In an episode of the television show “The Marvelous Mrs. Maisel,” which is set in 1958, the main character, Midge, goes to bed wearing all of her makeup. Only once she’s sure her husband is asleep does she sneak to the bathroom to wash it off and apply face cream. In the morning, she gets up before him to put her makeup back on, then returns to bed as if she’d never had her night cream on at all.
It’s a lonely, furtive kind of self-care — and it couldn’t feel more different from the way we handle beauty 60 years later. After decades of treating skin care like a dark secret, women are divulging their routines with the same level of openness and specificity we’re using to dissect our feelings for Timothée Chalamet — and we’re doing it in public forums, such as beauty-specific podcasts or Facebook, Reddit, and Slack groups.
This candor is bringing us closer. It’s not just demystifying whether other women are experimenting with lactic acid or wondering if The Ordinary works — it’s also propelling us to bond over things beyond skin care. For many women, what started as a way to compare beauty routines online has turned into real-life friendship.
Jackie Johnson, who hosts Natch Beaut, a podcast that focuses on vegan and cruelty-free products, has watched, amazed, as her listeners became friends through the Facebook and Snapchat groups she set up to bolster the podcast.
What started as posts about face-mask hauls and questions about SPF turned into confidences about job struggles and marriage problems. “It became about more than the skin care,” Johnson says. “It became a place where they connected.”
Women in the group started meeting IRL. One day, Johnson was watching the Snapchat feed and was surprised to see a woman who lived in Dallas pop up in shots by a woman who lived in Austin. “She drove three hours to hang out with her,” she said. Another group in Pittsburgh gets together regularly. And when people post about hardships in their lives, other women in the group send them money.
On the review site MakeupAlley.com, members have posted on the boards about IRL hangouts, too. And the Facebook group for Forever35, a podcast about self-care, has started subgroups about dating, mental health, and being over 45. The New Yorkers in the group are planning a meet up in April.
Skin care has also helped Alison Barretta, an editor in Philadelphia, reconnect with old friends. She started posting pictures of herself on Instagram in sheet masks that looked like animals’ faces. Some friends she’s had since high school, but had drifted apart from even though they still live relatively close to each other, asked about them.
She started giving them her leftover masks, and they started buying their own. Soon they were texting about new ones they found in local stores and meeting to swap masks. “It’s something that we can all fan-girl over,” she says. “We can be like, ‘Look what I found.’ Or, ‘Have you tried this one?’ It’s brought us closer together. Skin care is a jumping off point for everything else.”
At the public relations firm where Anna Swenson works, there is Slack group dedicated to skin care and makeup, called “Glossy.” She’s based in a satellite office in Seattle with only two other employees, and the Slack group has helped her feel close to female co-workers she’s never met. (In an office of 120 employees, the group has 48 women in it. There aren’t any men in the channel, although they’re not barred from joining.)
For example, a new manager’s presence in the Slack group helped Swenson feel acquainted with her even before they worked on a team together. “It’s been a safe space for us to be ourselves,” she says. “It can feel like beauty is a silly thing to spend all day talking about, but we understand that we’re serious people and committed to our careers, but we also love beauty.”
At the yearly company retreat, the members of the Glossy Slack met up and Swenson gave them face masks.
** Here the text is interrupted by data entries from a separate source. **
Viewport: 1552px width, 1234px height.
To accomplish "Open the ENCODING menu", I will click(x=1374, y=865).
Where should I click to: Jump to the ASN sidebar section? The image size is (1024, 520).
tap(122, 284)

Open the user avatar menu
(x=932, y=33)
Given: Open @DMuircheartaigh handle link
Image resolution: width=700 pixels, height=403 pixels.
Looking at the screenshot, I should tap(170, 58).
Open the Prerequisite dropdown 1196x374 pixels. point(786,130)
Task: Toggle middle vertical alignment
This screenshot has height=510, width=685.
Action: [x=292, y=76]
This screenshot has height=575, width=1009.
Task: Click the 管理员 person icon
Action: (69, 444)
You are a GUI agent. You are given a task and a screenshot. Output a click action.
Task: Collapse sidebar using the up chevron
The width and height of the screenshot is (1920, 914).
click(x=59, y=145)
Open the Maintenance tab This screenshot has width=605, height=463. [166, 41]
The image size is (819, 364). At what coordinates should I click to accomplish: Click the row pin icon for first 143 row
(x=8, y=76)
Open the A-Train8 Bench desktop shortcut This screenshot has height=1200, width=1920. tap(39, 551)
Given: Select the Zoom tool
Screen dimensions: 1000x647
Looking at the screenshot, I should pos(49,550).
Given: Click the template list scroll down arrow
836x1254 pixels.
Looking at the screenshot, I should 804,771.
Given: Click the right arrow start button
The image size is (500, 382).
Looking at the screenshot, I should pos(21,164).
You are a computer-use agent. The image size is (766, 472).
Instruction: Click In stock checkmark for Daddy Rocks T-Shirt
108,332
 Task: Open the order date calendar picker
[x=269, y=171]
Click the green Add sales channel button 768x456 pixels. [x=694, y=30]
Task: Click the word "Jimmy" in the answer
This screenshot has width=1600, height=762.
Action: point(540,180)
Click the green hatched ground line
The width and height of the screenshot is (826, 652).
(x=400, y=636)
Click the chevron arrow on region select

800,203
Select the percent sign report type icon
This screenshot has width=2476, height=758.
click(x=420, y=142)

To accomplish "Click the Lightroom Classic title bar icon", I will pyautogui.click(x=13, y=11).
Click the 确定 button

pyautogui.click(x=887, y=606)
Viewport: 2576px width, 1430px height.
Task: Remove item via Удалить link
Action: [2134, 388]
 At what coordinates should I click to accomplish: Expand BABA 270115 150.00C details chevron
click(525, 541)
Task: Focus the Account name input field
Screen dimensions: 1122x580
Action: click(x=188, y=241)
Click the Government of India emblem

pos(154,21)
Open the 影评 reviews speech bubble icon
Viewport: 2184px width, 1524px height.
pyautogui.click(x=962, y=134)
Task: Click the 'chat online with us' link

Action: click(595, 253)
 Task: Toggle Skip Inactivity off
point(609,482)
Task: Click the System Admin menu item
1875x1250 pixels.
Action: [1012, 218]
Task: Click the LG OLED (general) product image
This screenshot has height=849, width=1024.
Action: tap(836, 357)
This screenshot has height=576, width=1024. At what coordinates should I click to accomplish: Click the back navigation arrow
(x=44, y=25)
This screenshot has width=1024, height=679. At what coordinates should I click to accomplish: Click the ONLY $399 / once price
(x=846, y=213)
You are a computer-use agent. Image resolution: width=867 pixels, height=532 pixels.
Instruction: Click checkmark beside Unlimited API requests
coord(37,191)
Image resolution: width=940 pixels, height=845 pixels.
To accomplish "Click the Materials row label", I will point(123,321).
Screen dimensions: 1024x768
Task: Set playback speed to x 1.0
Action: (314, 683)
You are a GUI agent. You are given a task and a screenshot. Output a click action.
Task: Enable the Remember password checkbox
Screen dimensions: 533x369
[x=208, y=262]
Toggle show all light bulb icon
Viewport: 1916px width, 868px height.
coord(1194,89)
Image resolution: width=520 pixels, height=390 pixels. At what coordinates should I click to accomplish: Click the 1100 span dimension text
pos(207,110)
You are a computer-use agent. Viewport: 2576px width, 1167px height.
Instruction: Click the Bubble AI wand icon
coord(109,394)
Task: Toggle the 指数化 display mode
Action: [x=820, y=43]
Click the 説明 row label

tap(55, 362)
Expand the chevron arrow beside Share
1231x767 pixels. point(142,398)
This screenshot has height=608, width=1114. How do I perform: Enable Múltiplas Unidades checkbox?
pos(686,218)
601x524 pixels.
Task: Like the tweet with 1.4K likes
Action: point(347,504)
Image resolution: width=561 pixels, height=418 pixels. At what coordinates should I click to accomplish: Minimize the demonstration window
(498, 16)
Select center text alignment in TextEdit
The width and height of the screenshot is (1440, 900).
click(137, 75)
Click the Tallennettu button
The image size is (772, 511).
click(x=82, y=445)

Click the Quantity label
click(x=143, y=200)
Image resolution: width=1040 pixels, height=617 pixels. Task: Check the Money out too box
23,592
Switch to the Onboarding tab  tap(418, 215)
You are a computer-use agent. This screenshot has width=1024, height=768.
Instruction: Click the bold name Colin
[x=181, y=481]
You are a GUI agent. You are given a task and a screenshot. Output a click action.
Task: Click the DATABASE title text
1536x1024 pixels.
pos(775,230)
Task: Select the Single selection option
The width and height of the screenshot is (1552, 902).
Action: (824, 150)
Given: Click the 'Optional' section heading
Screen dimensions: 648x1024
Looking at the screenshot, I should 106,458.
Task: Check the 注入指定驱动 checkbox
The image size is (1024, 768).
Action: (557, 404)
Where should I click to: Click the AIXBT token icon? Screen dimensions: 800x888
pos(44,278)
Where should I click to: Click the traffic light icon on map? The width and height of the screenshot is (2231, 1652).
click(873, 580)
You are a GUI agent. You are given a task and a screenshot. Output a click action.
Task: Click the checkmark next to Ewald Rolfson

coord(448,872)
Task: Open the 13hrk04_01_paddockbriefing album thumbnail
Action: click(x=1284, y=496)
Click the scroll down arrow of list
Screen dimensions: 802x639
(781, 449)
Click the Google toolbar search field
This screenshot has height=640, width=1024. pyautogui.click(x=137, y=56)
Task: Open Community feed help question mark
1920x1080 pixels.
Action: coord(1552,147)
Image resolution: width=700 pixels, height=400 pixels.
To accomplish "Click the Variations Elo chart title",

The 48 women in the group also actively recruit new members. One woman suggested a new employee join by telling her, “I’ve seen your eyebrows and we all need to know what you’re doing.”
“My work life would be lonely without it,” Swenson says. When she confessed to one of the company’s founders she spent hours a day in the channel, she worried he might not approve. Instead he said, “We’re into whatever keeps people happy.”
Johnson thinks it makes sense that talking about skin care creates a strong foundation for friendships. “The most intimate place in my whole house is not my damn bed,” she says. “It’s my bathroom cabinet.”
Kayleen Schaefer is the author of the book Text Me When You Get Home, about the power of female friendship.